══ Extracted material

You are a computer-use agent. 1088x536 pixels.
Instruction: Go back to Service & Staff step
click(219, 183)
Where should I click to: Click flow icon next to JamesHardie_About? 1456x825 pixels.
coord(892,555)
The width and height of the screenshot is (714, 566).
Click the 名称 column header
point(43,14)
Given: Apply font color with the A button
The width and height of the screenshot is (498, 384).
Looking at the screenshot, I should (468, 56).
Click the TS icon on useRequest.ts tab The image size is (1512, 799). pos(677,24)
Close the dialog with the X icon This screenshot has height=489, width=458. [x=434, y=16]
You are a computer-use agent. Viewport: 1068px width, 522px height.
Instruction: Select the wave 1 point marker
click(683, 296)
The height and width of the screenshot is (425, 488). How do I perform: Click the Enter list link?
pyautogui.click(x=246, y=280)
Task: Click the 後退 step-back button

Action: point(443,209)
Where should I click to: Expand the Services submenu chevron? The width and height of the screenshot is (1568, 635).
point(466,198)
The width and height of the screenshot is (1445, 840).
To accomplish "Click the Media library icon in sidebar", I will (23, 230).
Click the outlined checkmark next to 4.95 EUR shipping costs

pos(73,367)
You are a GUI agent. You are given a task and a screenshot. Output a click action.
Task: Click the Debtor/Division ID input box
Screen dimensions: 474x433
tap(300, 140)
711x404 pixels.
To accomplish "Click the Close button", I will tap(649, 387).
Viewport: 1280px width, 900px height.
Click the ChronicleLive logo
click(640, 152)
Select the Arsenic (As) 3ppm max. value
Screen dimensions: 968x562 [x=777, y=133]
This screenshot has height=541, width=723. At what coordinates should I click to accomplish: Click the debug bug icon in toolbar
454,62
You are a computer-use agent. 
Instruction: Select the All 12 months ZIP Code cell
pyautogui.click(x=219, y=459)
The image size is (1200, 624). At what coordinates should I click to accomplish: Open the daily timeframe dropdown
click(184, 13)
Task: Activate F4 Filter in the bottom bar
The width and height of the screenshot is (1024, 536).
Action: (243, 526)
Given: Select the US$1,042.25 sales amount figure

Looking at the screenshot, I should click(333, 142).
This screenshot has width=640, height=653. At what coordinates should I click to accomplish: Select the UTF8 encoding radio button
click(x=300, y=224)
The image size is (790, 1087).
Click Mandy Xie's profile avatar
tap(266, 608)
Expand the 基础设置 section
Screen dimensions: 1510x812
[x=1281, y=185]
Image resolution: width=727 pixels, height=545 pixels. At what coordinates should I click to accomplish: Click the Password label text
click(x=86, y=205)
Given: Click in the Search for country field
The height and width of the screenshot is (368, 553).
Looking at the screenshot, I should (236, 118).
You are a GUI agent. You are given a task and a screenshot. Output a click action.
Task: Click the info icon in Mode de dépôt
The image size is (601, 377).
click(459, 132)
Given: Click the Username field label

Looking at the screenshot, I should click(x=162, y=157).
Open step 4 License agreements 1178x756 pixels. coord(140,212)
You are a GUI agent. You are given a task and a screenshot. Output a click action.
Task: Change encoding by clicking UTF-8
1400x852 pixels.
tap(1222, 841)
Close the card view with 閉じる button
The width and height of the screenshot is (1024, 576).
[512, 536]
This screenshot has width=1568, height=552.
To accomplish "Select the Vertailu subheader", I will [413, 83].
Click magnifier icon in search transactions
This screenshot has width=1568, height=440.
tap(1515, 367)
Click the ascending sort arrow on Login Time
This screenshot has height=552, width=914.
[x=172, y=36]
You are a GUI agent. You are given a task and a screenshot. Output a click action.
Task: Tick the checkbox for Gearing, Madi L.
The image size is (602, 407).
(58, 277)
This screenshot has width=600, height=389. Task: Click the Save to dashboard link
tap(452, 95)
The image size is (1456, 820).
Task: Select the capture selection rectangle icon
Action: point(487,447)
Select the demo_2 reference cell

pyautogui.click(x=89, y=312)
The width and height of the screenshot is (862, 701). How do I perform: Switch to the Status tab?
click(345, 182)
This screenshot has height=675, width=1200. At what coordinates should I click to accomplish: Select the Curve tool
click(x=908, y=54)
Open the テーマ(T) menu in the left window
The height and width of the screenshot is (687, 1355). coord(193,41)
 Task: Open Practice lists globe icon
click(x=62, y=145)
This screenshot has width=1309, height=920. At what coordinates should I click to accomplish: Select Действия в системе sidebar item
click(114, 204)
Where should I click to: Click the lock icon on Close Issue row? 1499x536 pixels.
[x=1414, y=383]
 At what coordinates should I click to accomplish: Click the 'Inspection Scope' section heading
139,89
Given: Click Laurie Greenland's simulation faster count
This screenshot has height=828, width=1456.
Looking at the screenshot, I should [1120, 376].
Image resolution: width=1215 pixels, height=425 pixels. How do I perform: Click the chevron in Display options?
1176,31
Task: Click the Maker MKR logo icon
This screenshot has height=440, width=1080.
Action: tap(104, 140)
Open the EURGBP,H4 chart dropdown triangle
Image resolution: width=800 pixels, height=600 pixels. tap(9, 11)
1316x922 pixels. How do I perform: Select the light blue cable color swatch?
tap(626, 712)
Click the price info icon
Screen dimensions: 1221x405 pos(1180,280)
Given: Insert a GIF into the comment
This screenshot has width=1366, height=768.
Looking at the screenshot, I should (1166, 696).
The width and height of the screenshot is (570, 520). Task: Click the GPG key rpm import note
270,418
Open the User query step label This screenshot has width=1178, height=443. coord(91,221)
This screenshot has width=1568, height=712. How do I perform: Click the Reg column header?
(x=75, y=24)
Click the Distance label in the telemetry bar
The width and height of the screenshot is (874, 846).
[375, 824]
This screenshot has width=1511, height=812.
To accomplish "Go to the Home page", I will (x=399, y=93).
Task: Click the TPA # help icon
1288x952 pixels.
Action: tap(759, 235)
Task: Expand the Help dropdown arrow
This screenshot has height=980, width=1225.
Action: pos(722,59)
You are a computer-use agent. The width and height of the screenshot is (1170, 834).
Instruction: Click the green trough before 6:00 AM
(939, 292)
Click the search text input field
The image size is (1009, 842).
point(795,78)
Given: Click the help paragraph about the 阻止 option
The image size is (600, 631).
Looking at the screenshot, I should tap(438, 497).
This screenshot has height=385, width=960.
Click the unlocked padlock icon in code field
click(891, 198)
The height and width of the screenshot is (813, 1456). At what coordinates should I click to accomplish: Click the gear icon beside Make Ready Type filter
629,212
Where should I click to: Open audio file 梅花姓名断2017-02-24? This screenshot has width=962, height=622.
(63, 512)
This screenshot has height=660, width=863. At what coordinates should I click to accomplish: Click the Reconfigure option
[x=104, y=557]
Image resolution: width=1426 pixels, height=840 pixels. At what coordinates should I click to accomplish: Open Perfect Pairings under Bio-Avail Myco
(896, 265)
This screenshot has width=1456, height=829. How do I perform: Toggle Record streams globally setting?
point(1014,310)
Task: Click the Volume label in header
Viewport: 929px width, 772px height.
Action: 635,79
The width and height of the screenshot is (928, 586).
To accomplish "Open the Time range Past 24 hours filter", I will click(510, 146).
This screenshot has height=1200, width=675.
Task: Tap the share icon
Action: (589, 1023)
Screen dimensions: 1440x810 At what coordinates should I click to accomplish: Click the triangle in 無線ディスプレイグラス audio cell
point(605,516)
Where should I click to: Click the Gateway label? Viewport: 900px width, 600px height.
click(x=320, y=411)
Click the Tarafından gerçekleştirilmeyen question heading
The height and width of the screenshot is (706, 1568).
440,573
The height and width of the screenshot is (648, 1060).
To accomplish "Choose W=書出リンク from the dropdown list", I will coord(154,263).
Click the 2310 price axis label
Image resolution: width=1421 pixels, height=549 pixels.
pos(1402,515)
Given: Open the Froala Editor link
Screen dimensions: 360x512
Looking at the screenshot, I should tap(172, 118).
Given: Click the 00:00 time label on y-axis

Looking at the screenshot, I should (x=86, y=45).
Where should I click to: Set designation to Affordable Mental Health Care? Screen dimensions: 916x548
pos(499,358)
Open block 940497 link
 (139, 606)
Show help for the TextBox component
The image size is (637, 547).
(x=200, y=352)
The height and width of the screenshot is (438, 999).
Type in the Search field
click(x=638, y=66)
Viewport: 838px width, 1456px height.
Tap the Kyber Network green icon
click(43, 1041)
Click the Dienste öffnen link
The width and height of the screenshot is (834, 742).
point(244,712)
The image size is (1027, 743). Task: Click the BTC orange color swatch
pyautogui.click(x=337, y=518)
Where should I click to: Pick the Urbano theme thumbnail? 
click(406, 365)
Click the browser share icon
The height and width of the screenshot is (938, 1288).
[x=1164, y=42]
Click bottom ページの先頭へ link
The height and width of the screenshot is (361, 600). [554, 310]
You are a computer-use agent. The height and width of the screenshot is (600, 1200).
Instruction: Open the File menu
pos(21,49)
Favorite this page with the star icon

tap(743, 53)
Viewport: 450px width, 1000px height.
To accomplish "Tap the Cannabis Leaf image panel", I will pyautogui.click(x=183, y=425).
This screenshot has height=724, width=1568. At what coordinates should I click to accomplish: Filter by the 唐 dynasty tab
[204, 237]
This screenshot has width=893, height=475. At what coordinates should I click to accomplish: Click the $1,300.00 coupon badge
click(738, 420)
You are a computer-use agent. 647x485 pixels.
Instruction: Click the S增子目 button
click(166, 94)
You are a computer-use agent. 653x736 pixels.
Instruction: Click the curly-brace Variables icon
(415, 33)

════

*Problem requirements*: Bring together each line above where the string "agent" turns up.

*Written solution*:
You are a computer-use agent. 1088x536 pixels.
You are a computer-use agent. Viewport: 1068px width, 522px height.
You are a GUI agent. You are given a task and a screenshot. Output a click action.
You are a computer-use agent. 
You are a GUI agent. You are given a task and a screenshot. Output a click action.
You are a GUI agent. You are given a task and a screenshot. Output a click action.
You are a GUI agent. You are given a task and a screenshot. Output a click action.
You are a computer-use agent. The width and height of the screenshot is (1170, 834).
You are a computer-use agent. The height and width of the screenshot is (600, 1200).
You are a computer-use agent. 647x485 pixels.
You are a computer-use agent. 653x736 pixels.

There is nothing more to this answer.